>>>>
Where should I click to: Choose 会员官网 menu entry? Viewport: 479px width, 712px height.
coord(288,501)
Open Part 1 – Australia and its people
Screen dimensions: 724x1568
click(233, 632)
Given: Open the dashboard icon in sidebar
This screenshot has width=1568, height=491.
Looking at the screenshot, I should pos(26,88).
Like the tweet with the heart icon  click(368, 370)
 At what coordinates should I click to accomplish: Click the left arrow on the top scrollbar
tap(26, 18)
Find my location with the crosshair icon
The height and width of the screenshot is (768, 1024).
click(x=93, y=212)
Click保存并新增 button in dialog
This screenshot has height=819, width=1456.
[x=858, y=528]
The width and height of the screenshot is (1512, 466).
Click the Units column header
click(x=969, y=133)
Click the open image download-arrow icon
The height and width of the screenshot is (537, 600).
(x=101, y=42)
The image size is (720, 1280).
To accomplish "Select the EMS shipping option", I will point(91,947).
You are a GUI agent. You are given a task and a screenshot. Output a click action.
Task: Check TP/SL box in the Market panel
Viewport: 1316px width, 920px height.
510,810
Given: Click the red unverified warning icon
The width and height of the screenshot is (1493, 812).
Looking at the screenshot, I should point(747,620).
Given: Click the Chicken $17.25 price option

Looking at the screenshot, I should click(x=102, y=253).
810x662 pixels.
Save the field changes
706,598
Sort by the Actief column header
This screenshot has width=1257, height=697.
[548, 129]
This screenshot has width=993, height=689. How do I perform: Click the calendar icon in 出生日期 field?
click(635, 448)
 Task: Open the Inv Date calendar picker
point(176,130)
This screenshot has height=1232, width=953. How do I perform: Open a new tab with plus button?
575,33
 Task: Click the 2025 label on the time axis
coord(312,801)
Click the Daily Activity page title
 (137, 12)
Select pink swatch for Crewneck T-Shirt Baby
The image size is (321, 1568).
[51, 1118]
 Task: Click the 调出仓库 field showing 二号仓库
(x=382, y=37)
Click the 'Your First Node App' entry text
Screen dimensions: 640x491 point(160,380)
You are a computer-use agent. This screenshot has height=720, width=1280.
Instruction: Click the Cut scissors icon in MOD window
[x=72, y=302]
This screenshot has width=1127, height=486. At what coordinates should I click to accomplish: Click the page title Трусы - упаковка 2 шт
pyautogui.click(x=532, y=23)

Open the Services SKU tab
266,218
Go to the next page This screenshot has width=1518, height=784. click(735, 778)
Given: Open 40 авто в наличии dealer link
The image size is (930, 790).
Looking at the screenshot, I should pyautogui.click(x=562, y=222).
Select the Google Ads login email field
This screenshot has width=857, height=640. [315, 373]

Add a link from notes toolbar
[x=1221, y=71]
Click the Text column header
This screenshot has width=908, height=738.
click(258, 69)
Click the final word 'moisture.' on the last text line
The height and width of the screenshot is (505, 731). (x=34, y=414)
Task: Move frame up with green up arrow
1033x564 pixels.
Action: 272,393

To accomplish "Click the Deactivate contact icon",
<<<<
* _Your task_
Reproduce exactly what is written in the listing above.

* _Response to this exercise_
Where should I click to: Choose 会员官网 menu entry? Viewport: 479px width, 712px height.
coord(288,501)
Open Part 1 – Australia and its people
Screen dimensions: 724x1568
click(233, 632)
Given: Open the dashboard icon in sidebar
This screenshot has width=1568, height=491.
Looking at the screenshot, I should pos(26,88).
Like the tweet with the heart icon  click(368, 370)
 At what coordinates should I click to accomplish: Click the left arrow on the top scrollbar
tap(26, 18)
Find my location with the crosshair icon
The height and width of the screenshot is (768, 1024).
click(x=93, y=212)
Click保存并新增 button in dialog
This screenshot has height=819, width=1456.
[x=858, y=528]
The width and height of the screenshot is (1512, 466).
Click the Units column header
click(x=969, y=133)
Click the open image download-arrow icon
The height and width of the screenshot is (537, 600).
(x=101, y=42)
The image size is (720, 1280).
To accomplish "Select the EMS shipping option", I will point(91,947).
You are a GUI agent. You are given a task and a screenshot. Output a click action.
Task: Check TP/SL box in the Market panel
Viewport: 1316px width, 920px height.
510,810
Given: Click the red unverified warning icon
The width and height of the screenshot is (1493, 812).
Looking at the screenshot, I should point(747,620).
Given: Click the Chicken $17.25 price option

Looking at the screenshot, I should click(x=102, y=253).
810x662 pixels.
Save the field changes
706,598
Sort by the Actief column header
This screenshot has width=1257, height=697.
[548, 129]
This screenshot has width=993, height=689. How do I perform: Click the calendar icon in 出生日期 field?
click(635, 448)
 Task: Open the Inv Date calendar picker
point(176,130)
This screenshot has height=1232, width=953. How do I perform: Open a new tab with plus button?
575,33
 Task: Click the 2025 label on the time axis
coord(312,801)
Click the Daily Activity page title
 (137, 12)
Select pink swatch for Crewneck T-Shirt Baby
The image size is (321, 1568).
[51, 1118]
 Task: Click the 调出仓库 field showing 二号仓库
(x=382, y=37)
Click the 'Your First Node App' entry text
Screen dimensions: 640x491 point(160,380)
You are a computer-use agent. This screenshot has height=720, width=1280.
Instruction: Click the Cut scissors icon in MOD window
[x=72, y=302]
This screenshot has width=1127, height=486. At what coordinates should I click to accomplish: Click the page title Трусы - упаковка 2 шт
pyautogui.click(x=532, y=23)

Open the Services SKU tab
266,218
Go to the next page This screenshot has width=1518, height=784. click(735, 778)
Given: Open 40 авто в наличии dealer link
The image size is (930, 790).
Looking at the screenshot, I should pyautogui.click(x=562, y=222).
Select the Google Ads login email field
This screenshot has width=857, height=640. [315, 373]

Add a link from notes toolbar
[x=1221, y=71]
Click the Text column header
This screenshot has width=908, height=738.
click(258, 69)
Click the final word 'moisture.' on the last text line
The height and width of the screenshot is (505, 731). (x=34, y=414)
Task: Move frame up with green up arrow
1033x564 pixels.
Action: 272,393

To accomplish "Click the Deactivate contact icon",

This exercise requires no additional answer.